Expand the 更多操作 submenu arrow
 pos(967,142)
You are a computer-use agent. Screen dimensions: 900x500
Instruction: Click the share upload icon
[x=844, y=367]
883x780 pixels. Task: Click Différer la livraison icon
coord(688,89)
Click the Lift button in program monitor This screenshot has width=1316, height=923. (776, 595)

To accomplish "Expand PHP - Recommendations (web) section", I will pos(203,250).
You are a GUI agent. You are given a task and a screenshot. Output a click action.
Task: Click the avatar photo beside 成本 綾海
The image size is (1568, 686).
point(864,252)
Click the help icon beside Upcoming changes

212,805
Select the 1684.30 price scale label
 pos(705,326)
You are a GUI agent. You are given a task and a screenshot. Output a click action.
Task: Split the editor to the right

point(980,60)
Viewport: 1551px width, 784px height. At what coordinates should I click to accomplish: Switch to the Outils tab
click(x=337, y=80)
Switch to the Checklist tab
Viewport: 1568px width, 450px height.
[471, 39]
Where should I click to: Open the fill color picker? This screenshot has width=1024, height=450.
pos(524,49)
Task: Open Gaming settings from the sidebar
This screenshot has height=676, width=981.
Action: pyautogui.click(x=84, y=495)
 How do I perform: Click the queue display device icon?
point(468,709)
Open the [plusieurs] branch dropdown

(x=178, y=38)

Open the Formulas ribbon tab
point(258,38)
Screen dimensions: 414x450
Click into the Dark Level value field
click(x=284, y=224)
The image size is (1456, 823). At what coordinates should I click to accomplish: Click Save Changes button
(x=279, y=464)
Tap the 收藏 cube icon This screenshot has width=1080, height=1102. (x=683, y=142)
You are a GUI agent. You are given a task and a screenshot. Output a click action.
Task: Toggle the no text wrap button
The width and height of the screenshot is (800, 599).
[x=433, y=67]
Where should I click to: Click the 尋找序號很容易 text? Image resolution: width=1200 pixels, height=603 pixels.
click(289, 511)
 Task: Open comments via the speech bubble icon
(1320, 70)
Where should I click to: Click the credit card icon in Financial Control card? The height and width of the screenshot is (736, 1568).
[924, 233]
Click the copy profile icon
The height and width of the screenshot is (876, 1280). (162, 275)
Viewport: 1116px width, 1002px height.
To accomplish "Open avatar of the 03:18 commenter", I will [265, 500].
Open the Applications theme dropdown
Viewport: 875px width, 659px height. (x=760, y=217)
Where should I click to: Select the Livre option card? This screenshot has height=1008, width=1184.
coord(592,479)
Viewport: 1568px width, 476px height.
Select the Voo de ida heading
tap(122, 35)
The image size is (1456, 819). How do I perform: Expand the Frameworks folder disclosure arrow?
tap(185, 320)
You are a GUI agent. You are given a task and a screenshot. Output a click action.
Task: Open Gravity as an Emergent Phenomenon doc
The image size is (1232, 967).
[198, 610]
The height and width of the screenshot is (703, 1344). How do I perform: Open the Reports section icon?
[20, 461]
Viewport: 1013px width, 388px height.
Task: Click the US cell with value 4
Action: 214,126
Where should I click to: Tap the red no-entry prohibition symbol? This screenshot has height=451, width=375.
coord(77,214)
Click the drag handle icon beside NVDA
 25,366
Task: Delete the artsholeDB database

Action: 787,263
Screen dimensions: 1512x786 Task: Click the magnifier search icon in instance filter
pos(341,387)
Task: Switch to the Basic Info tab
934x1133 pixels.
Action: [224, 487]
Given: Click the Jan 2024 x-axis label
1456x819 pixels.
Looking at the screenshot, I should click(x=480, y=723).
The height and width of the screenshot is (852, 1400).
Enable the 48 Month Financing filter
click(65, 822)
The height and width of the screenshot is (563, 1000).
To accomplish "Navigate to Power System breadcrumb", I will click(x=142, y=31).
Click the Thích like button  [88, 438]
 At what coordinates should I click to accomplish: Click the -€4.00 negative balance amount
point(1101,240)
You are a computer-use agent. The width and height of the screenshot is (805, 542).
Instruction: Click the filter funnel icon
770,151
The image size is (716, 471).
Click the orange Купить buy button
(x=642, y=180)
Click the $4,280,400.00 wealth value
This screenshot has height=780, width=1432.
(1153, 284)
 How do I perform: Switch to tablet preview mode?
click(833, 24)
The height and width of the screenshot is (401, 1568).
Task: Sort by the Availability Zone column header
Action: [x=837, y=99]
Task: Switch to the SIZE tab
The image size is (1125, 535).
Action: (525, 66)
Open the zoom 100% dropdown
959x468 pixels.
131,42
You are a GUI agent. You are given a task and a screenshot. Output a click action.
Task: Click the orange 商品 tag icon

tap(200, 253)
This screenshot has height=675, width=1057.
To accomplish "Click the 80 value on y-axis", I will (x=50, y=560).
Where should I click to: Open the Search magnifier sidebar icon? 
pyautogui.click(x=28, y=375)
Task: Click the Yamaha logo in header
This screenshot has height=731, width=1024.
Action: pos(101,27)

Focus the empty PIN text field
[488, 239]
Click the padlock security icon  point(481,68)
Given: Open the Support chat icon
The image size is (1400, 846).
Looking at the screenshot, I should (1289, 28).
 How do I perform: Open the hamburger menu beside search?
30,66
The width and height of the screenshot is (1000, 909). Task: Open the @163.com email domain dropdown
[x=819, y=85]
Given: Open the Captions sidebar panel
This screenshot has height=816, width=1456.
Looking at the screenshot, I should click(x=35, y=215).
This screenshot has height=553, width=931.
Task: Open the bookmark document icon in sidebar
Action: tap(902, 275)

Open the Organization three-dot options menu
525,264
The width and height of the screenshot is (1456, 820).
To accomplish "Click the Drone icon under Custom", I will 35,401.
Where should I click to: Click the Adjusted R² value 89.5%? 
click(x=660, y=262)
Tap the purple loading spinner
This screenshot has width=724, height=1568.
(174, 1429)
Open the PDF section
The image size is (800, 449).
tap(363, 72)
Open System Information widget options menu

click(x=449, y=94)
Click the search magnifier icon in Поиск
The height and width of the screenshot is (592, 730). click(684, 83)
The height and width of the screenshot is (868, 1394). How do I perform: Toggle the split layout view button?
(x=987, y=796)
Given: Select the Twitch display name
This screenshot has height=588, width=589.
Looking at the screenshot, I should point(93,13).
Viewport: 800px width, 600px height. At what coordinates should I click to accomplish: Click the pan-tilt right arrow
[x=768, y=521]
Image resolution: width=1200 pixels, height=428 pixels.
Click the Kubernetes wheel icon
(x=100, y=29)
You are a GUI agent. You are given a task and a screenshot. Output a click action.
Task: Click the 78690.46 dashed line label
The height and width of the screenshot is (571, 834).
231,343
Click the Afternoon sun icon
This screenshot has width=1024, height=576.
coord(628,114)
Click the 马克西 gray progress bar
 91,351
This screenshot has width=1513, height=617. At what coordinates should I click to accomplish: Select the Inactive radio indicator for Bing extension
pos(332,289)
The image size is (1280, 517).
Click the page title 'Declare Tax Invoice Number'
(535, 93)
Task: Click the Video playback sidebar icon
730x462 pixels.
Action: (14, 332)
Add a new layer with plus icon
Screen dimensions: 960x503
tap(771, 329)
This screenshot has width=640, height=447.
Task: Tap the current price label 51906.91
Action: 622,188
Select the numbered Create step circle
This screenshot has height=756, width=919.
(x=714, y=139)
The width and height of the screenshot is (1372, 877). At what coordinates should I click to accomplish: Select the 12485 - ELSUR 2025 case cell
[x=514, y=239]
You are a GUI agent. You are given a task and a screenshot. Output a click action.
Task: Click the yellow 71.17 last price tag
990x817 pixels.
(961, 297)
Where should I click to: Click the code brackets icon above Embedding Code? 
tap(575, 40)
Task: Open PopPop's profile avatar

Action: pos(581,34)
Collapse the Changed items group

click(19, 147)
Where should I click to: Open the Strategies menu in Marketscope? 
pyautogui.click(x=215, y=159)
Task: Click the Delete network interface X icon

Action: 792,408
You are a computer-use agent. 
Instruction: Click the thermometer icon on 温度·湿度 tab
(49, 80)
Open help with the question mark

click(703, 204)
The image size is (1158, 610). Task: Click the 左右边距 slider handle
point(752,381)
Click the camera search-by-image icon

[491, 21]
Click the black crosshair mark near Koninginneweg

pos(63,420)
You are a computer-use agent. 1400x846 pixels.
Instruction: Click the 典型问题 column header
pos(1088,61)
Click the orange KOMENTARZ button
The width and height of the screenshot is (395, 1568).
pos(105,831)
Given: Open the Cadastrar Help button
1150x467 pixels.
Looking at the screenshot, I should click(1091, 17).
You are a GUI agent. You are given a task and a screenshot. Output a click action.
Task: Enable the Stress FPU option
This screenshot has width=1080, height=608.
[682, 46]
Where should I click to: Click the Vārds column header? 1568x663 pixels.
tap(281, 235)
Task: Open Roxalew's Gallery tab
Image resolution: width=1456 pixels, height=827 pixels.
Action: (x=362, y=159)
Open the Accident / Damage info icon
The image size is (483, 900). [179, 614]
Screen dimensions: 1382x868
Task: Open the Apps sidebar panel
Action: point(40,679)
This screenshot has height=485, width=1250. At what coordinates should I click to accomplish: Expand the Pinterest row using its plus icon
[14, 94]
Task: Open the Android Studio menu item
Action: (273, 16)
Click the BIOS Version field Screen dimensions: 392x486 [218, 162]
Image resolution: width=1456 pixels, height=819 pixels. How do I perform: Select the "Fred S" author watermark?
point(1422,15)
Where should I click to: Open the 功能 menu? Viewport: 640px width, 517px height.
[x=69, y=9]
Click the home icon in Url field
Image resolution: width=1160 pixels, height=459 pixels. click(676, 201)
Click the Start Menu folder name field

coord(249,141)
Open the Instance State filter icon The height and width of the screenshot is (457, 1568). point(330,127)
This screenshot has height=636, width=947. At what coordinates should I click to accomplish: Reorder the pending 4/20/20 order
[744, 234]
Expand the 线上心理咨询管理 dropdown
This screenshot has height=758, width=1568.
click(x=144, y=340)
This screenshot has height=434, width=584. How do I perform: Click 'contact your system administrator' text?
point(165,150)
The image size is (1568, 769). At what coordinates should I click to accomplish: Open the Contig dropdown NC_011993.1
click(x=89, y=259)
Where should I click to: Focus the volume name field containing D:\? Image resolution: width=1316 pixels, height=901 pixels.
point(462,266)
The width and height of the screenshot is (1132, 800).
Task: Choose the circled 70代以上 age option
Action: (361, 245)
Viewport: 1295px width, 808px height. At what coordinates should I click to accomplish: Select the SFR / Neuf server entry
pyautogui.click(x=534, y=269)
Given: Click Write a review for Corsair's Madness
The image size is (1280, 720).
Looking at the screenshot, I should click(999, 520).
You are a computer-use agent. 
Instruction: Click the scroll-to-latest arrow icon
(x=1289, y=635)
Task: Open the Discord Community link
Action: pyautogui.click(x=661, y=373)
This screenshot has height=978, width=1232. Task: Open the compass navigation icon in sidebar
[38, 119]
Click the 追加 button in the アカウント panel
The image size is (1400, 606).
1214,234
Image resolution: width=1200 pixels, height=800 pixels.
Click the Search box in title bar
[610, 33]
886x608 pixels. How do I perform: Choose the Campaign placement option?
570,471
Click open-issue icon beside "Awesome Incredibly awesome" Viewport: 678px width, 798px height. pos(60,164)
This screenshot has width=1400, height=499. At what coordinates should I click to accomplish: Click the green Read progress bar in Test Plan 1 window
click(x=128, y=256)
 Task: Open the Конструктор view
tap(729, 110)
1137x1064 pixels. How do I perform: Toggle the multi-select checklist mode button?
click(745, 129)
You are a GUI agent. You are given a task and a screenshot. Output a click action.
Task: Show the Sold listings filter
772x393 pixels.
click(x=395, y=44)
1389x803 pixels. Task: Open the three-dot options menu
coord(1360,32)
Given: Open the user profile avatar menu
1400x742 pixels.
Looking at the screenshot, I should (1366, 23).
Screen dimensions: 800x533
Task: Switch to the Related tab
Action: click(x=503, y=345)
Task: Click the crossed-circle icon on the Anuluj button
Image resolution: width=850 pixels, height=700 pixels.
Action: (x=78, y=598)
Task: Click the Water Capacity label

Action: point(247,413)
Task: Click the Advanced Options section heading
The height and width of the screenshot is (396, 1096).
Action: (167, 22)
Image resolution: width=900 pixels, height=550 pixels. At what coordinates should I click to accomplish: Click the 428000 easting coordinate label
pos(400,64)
# # #
(What this task involves)
Return the items above from the line containing "Where should I click to: Click the 尋找序號很容易" through the line containing "click(65, 822)", copied without any change and with both end lines included.

(Final result)
Where should I click to: Click the 尋找序號很容易 text? Image resolution: width=1200 pixels, height=603 pixels.
click(289, 511)
 Task: Open comments via the speech bubble icon
(1320, 70)
Where should I click to: Click the credit card icon in Financial Control card? The height and width of the screenshot is (736, 1568).
[924, 233]
Click the copy profile icon
The height and width of the screenshot is (876, 1280). (162, 275)
Viewport: 1116px width, 1002px height.
To accomplish "Open avatar of the 03:18 commenter", I will [265, 500].
Open the Applications theme dropdown
Viewport: 875px width, 659px height. (x=760, y=217)
Where should I click to: Select the Livre option card? This screenshot has height=1008, width=1184.
coord(592,479)
Viewport: 1568px width, 476px height.
Select the Voo de ida heading
tap(122, 35)
The image size is (1456, 819). How do I perform: Expand the Frameworks folder disclosure arrow?
tap(185, 320)
You are a GUI agent. You are given a task and a screenshot. Output a click action.
Task: Open Gravity as an Emergent Phenomenon doc
The image size is (1232, 967).
[198, 610]
The height and width of the screenshot is (703, 1344). How do I perform: Open the Reports section icon?
[20, 461]
Viewport: 1013px width, 388px height.
Task: Click the US cell with value 4
Action: 214,126
Where should I click to: Tap the red no-entry prohibition symbol? This screenshot has height=451, width=375.
coord(77,214)
Click the drag handle icon beside NVDA
 25,366
Task: Delete the artsholeDB database

Action: 787,263
Screen dimensions: 1512x786 Task: Click the magnifier search icon in instance filter
pos(341,387)
Task: Switch to the Basic Info tab
934x1133 pixels.
Action: [224, 487]
Given: Click the Jan 2024 x-axis label
1456x819 pixels.
Looking at the screenshot, I should click(x=480, y=723).
The height and width of the screenshot is (852, 1400).
Enable the 48 Month Financing filter
click(65, 822)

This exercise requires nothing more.